正直、昔の十八ほどの知識が蘇り、そこから考えて生きて来たから、こちらで形成された性格と言っても間違い無いしね。
「それなら、過去の自身の記憶が戻ると言う事もあるのでしょうか?」
父様の言葉に、サーガルド伯爵はあるかもしれないと頷いた。
「しかし、今までのギルの性格が変わってしまう訳では無いだろう。新しい記憶で混乱する事もあるだろうが、そこは周りがしっかり支えて行く事が大事だな。テオドール殿下にこの事は?」
「伝えてあります」
「そうか。それなら問題も無いだろう。帝国なら記憶持ちの情報も多く持っているはずだ。もしもの時は殿下が動かれるだろう」
取り敢えず、どんな世界だったかの説明を聞きたいとの事なので、軽く説明をしておいたが、魔法も無い世界に皆、興味津々だった。
王城での話し合いで、何かあったらすぐに連絡をする事が決まり、俺は今まで通りに生活をして問題無いと決まった。
もちろん、俺が記憶持ちだとは公表されない。
今回の話し合いも、テオとの結婚に向けての話し合いだと周りには説明してある。
一応だが、帝国へ挨拶に行く際にと王家から文書を持参して欲しいとの打診があり、父様達と共に快諾した。
その後、リーナイト公爵家では、ホセ兄様達も俺達を待っていてくれた。
「つまり、三歳の時に一気に知識がついただけと言う事だな」
「いきなり奔放に動き出しはしたが、性格が変わった様子も無かったからな。もし、昔の自分に関する記憶が戻ったら、混乱するかもしれん。その時は、しっかりと周りに助けを求める様にな」
父様とお祖父様の話を聞きながら、神妙に頷いていると、ジェレミー兄様が心配そうな顔をしていた。
「…あの。もし昔の記憶が戻り、その記憶にギルが支配されたりする心配は無いのですか?」
確かに。
そう考えてると、ちょっと怖いかもしれない。
「ううむ。今のギルより太々しく、強い者だったら可能性はあるが…」
ちょっとお祖父様?
「そうだな。その時は厄介かもしれない。しかし、十八年以上こちらのギルの意識下の状態なら、問題は無いのでは。テオドール殿下にも相談し、帝国の話も聞いた方が良いだろう。陛下がおっしゃっていた通り、帝国には記憶持ちの情報も多く集まっているはずだ」
シェル様のフォローに、皆もそれが良いと大きく頷いていた。
近く、テオと一緒に帝国へ挨拶に行く。
その時に、記憶持ちの話もしないといけないからね。
「…取り敢えず、テオドール殿下としっかり話し合ってみなければ」
「うむ。一応こちらでの対応を伝えておかないといけないな。明日の朝には出発しよう」
一応話が収まった感じになると、俺は前世の世界についての質問攻めに合う。
「魔術も魔物もドラゴンもない世界か…」
「平和そうですが。…ええ!?空を飛んでいた!?」
「馬のいない馬車はジャメルも使用しているが、魔力も必要無い乗り物が沢山あるのだな…。数百人を一気に運べるとは」
「洋服や宝飾の加工に何日も掛かるんだね。皆さんはもっと軽装だったの?ふむふむ。ああ、こう言ったスタイルならこちらでも取り入れやすそうだね」
飛行機や車の説明から、電車やトイレやお風呂の話までしていく内に、どんどんビジネスの話になって行くのが面白い。

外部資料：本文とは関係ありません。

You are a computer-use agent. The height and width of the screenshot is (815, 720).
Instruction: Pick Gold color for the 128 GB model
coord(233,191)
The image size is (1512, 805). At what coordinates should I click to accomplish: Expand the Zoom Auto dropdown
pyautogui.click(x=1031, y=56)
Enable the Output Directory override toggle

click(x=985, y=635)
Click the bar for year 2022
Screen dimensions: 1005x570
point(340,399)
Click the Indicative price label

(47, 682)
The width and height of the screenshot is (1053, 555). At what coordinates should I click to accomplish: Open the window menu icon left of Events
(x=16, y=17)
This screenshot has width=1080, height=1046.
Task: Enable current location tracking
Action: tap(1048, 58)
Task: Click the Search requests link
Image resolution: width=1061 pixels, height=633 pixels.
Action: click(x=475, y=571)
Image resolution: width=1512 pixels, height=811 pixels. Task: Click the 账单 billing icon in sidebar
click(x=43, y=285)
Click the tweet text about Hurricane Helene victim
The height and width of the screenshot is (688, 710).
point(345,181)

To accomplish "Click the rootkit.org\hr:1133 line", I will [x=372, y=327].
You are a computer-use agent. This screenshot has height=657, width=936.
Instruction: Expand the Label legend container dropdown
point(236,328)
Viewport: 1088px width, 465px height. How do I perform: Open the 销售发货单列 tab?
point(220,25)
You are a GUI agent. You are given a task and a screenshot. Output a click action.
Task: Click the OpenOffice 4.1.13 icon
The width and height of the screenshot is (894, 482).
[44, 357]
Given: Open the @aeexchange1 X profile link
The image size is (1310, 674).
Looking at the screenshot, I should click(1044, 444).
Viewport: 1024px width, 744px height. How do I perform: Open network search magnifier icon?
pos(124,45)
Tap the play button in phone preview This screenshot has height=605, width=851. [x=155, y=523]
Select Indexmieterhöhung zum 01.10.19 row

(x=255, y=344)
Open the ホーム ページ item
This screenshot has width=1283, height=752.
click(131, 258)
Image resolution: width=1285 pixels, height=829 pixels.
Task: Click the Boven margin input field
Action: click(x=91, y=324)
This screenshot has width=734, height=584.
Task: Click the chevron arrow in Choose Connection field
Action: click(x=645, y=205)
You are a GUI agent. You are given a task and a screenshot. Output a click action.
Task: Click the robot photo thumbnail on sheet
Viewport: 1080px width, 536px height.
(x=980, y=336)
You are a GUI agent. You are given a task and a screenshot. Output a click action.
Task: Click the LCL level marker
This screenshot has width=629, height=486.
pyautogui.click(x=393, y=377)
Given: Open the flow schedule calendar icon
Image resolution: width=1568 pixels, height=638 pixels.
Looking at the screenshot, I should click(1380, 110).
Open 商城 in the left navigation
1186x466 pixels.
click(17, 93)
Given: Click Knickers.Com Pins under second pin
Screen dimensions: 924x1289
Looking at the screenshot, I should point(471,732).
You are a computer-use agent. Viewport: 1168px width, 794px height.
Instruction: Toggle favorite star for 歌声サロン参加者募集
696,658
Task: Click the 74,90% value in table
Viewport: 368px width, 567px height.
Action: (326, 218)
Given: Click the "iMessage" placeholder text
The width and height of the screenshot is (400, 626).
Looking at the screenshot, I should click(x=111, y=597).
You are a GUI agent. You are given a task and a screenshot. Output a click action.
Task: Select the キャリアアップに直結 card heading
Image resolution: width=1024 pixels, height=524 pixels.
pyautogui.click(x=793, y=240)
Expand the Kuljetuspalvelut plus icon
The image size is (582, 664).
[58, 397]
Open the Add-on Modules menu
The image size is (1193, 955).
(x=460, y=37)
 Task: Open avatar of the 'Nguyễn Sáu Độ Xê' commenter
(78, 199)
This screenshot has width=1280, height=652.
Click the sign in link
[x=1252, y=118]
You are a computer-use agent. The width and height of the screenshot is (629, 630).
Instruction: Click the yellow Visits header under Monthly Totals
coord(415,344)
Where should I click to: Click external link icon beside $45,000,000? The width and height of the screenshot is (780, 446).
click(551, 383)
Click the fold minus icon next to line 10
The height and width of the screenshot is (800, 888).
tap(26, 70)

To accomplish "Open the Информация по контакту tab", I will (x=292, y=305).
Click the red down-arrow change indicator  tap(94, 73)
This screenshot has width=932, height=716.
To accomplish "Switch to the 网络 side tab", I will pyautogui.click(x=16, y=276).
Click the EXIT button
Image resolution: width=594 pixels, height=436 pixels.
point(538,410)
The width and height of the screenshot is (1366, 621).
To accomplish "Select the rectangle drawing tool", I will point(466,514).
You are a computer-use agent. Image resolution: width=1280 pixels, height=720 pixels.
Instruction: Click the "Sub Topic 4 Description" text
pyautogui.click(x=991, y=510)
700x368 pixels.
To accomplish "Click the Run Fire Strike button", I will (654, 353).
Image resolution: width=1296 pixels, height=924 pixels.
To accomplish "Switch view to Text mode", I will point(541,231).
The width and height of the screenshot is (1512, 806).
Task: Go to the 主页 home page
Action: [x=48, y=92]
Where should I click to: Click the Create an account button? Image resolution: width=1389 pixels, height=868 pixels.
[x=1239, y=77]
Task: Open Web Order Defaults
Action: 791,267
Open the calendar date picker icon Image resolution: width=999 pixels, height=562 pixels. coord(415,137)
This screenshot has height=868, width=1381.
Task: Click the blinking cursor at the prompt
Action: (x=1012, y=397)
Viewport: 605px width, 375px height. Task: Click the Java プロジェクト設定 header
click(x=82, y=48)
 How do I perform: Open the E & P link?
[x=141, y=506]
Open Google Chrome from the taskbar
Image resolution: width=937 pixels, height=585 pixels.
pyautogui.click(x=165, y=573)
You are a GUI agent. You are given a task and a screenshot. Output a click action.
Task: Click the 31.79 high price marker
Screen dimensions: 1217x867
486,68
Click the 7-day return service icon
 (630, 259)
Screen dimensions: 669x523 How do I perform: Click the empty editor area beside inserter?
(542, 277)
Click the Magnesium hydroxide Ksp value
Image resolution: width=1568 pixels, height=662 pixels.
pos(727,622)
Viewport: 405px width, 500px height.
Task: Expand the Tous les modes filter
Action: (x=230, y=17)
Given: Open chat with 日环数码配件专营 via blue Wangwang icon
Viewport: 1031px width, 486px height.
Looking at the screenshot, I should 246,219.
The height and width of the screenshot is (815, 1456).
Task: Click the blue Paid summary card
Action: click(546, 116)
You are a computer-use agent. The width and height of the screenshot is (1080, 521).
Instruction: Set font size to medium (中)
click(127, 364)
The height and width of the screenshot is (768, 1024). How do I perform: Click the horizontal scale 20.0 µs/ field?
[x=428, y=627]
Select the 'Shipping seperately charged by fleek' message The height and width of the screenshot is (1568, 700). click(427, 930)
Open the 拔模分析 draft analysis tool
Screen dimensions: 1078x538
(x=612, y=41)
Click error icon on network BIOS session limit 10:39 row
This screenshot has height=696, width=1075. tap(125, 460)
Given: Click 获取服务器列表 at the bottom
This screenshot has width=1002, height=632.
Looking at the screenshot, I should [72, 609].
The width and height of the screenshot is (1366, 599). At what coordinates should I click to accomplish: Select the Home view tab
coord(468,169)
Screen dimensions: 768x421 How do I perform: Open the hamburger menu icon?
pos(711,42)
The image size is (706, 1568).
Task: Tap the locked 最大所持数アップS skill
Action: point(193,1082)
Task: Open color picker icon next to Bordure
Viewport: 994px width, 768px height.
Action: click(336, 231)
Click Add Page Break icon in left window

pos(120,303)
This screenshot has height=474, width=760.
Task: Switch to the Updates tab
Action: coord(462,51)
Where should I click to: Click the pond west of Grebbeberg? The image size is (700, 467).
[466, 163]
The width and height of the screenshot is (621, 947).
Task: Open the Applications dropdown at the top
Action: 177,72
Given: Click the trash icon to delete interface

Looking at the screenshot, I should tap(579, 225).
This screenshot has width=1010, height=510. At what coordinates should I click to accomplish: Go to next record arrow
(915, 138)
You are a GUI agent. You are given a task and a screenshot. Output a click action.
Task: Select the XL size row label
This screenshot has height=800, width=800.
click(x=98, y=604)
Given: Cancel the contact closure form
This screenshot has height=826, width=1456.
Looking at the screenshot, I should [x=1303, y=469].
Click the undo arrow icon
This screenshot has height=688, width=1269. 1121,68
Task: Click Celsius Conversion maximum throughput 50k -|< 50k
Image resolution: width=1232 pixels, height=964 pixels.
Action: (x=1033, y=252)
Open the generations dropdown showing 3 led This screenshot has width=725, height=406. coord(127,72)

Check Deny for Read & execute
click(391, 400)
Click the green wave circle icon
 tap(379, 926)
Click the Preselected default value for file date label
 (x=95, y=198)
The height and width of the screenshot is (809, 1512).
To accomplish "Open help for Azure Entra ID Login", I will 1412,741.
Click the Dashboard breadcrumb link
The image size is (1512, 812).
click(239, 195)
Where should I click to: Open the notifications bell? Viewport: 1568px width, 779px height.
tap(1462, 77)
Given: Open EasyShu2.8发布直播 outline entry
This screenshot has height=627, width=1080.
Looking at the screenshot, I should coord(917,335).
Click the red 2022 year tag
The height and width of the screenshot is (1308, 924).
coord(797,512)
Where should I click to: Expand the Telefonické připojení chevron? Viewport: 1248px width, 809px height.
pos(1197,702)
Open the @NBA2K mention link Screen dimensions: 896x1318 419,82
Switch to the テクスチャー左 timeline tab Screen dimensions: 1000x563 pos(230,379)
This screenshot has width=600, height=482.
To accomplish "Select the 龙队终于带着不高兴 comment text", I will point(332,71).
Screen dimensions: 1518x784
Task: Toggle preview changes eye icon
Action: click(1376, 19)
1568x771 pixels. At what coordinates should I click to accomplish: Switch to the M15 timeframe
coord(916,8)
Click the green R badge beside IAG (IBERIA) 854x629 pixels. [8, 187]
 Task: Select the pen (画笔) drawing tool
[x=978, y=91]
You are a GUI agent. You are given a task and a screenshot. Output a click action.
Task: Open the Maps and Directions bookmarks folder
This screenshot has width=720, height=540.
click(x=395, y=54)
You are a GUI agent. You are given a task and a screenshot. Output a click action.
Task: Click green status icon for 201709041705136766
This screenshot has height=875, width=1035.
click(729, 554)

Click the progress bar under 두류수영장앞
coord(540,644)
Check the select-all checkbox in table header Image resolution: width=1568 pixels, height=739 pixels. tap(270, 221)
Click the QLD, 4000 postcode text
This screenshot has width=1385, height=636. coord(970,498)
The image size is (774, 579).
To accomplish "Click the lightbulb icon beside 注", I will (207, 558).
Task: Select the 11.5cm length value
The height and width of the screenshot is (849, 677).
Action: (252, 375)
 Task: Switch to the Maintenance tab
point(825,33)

「恋人同士や家族が揃いで何かモノを持つ習慣は、あちらではよく見られたんだ。パニが言っていた物語を自分の好きな様に動かせる玩具もあったしね」
テレビやゲームについての説明は、皆感心が強く、観劇が家で見る事が出来ると説明しておいた。
「しかし、こちらでは中々作り出す事は難しいだろうな。しかし、令嬢達が夢中になるモノは似ていて面白いな」
その後、乙女ゲームの様に自分で物語を進める本を提案した。
ゲームの様にどちらかを選んで、そのページに進んで話を読んでいくスタイルなので、少し分厚くなったのだが、何通りも話が読めると、爆発的に流行ったのだった。